Comparing Yojee's valuation to its own history is difficult due to the collapse of its fundamentals. The only workable multiple is Enterprise Value to Sales (EV/Sales). With a market cap of A$3.2 million and net cash of A$3.68 million, Yojee's TTM Enterprise Value (EV) is negative A$0.48 million. This results in a TTM EV/Sales multiple of -0.83x based on A$0.58 million in revenue. While a negative multiple can signal extreme undervaluation, it is a direct result of the market pricing the operating business as a liability that is worth less than nothing. Historically, when its market cap was higher and its cash balance lower, the multiple was positive but likely still high for a business that was consistently unprofitable. The current negative multiple reflects the market's expectation that the company's cash balance will soon be depleted by its value-destroying operations.
A peer comparison makes Yojee's precarious position even clearer. The dominant player in its industry, WiseTech Global (ASX: WTC), is a profitable, high-growth global leader. While WiseTech trades at a premium forward EV/Sales multiple (typically above 15x), this is justified by its strong revenue growth, high margins, and clear market leadership. Applying any kind of peer multiple to Yojee is inappropriate. Yojee's revenue is collapsing (-41.2% decline), its gross margin is negative (-176.62%), and it is fundamentally unprofitable. Its negative EV/Sales multiple doesn't imply it is cheaper than peers in a positive sense; rather, it indicates the market believes its ongoing business operations are a net negative, a stark contrast to the valuable and profitable operations of its competitors.

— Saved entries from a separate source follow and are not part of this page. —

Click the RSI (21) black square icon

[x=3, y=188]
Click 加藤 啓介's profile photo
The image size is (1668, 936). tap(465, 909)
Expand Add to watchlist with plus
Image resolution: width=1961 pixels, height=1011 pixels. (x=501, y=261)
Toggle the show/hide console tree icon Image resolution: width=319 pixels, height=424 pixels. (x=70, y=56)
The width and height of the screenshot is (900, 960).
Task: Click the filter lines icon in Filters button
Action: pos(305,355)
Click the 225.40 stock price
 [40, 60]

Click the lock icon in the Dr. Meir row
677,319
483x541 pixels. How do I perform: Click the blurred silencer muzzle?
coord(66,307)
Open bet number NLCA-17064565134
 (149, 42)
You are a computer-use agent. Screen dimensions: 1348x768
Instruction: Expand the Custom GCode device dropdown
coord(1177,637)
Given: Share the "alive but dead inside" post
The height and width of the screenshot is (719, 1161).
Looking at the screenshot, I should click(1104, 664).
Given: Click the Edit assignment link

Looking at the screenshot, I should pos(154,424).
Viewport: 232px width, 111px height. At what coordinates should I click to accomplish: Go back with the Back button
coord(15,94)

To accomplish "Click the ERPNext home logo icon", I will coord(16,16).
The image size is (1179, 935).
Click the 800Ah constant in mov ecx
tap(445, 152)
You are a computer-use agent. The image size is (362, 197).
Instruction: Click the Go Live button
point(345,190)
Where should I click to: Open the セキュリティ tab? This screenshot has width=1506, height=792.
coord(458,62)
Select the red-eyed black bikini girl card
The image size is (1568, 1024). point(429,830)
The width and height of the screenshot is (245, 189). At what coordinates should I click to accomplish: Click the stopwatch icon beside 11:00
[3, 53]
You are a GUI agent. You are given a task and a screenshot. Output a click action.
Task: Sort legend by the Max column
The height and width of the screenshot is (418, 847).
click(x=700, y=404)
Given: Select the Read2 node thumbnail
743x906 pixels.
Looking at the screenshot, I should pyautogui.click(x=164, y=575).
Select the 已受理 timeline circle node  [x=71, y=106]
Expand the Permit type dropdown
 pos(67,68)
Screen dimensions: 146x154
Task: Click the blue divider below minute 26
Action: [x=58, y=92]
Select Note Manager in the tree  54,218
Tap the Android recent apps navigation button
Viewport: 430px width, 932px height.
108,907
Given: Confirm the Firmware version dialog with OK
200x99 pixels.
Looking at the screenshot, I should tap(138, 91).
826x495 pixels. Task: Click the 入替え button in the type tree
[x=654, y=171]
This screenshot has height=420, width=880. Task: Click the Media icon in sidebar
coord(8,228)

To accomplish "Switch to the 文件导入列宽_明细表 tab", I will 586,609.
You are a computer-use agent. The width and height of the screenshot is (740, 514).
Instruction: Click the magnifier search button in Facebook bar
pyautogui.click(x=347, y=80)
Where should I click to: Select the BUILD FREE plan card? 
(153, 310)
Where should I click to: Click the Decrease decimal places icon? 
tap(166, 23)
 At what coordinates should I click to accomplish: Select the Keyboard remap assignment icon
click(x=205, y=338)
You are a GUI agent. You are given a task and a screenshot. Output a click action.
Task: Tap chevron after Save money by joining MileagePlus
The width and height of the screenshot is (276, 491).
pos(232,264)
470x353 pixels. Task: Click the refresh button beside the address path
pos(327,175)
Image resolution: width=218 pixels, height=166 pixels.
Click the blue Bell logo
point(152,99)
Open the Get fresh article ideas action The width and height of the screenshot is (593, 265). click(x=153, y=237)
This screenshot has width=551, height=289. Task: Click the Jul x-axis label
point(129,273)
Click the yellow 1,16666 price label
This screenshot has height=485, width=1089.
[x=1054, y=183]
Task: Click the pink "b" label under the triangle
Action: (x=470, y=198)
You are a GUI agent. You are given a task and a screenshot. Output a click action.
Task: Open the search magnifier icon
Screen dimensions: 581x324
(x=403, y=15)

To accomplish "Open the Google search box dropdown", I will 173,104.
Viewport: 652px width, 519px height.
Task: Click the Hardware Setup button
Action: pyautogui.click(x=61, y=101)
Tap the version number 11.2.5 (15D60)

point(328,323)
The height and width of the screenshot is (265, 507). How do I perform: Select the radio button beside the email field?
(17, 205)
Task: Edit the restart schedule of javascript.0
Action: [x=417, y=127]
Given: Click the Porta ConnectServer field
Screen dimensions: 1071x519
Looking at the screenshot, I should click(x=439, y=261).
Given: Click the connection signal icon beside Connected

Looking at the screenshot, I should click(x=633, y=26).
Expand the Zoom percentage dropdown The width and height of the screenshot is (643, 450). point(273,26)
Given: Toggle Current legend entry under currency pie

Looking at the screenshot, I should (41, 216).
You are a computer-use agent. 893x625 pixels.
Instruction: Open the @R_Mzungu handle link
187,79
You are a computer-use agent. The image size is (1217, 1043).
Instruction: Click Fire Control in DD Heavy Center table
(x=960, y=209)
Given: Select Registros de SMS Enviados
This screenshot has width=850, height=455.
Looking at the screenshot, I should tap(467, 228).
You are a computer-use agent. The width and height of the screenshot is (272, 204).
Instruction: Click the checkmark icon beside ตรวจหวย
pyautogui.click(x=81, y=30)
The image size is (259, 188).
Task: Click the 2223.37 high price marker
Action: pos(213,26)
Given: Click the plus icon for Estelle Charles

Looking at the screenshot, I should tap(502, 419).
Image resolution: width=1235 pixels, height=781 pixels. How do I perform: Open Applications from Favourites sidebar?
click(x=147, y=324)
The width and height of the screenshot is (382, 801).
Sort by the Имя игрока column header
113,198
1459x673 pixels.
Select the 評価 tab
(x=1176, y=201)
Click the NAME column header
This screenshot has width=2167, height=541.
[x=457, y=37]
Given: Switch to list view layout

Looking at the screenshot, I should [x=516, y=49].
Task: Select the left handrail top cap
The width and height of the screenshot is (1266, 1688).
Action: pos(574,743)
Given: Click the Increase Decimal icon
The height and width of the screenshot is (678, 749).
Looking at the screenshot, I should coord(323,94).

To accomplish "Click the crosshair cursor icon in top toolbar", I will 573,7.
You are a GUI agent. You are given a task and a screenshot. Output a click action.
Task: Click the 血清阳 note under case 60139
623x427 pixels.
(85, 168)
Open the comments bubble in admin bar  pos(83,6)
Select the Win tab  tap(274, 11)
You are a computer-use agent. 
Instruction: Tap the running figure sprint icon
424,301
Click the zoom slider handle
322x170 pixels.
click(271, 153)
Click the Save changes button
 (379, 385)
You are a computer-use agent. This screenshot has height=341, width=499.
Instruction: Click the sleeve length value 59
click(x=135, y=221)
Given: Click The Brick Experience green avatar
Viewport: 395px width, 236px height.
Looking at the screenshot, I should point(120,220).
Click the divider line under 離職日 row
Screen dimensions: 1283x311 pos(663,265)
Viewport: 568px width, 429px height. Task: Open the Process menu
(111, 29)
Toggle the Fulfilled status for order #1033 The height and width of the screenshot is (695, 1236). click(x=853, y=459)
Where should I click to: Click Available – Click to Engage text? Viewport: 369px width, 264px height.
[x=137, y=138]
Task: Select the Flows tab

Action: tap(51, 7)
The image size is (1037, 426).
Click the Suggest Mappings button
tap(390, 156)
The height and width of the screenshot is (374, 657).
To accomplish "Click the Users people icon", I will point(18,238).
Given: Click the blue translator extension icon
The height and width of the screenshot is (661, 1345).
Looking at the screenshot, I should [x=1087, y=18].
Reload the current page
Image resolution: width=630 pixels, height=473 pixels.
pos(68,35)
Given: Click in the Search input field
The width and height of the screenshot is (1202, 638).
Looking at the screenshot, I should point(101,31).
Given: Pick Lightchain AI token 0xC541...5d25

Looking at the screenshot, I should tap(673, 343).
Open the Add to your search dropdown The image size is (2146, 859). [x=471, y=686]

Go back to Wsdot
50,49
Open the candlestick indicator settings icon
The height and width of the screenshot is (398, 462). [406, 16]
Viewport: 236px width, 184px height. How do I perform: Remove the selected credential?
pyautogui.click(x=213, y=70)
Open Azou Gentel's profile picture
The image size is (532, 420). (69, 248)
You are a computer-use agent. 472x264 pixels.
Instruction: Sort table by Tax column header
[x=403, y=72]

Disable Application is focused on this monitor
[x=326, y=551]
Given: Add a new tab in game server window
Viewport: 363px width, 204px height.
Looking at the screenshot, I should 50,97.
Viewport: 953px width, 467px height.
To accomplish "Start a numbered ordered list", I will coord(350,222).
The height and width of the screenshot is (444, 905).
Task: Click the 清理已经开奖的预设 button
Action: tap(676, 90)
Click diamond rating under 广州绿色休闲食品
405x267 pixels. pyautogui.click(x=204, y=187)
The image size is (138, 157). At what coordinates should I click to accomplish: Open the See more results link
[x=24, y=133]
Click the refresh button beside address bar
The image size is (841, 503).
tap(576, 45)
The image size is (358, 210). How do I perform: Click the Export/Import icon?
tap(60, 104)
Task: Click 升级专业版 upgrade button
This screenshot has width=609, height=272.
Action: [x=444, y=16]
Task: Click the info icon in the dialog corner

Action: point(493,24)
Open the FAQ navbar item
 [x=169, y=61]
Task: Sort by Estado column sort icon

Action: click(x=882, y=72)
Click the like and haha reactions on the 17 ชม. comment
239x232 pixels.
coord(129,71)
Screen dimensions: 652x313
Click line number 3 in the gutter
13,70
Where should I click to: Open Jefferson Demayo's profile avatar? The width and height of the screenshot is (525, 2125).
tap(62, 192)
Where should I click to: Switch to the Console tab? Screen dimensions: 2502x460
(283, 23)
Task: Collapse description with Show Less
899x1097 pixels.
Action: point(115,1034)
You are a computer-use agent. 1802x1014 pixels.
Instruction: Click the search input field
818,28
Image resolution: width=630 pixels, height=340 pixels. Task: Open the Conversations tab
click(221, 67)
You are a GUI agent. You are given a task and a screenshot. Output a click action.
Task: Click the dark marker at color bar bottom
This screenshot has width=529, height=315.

Triangulating these signals leads to a clear but cautionary conclusion. The analyst consensus range is non-existent. An intrinsic value assessment points to its net cash per share of ~A$0.0126 as the only tangible value, a figure that is rapidly shrinking. Yield-based and multiples-based analyses simply confirm the extreme level of cash burn and operational failure. The final fair value is therefore anchored to its current cash backing, suggesting a Final FV range of A$0.010 – A$0.013, with a midpoint of A$0.0115. Relative to the current price of A$0.011, this suggests a razor-thin upside of 4.5%, placing it in the 'fairly valued' to 'undervalued' camp on a pure asset basis. However, this is a dangerous interpretation. The key sensitivity is the cash burn rate; if FCF burn continues at ~A$2.7M annually, the entire cash balance and thus the company's value could be wiped out in just over a year. Therefore, entry zones are: Buy Zone: Below A$0.008 (providing a buffer against near-term cash burn), Watch Zone: A$0.008-A$0.012, and Wait/Avoid Zone: Above A$0.012 (trading at or above its rapidly declining cash value). The stock is a value trap: quantitatively cheap but qualitatively uninvestable for most.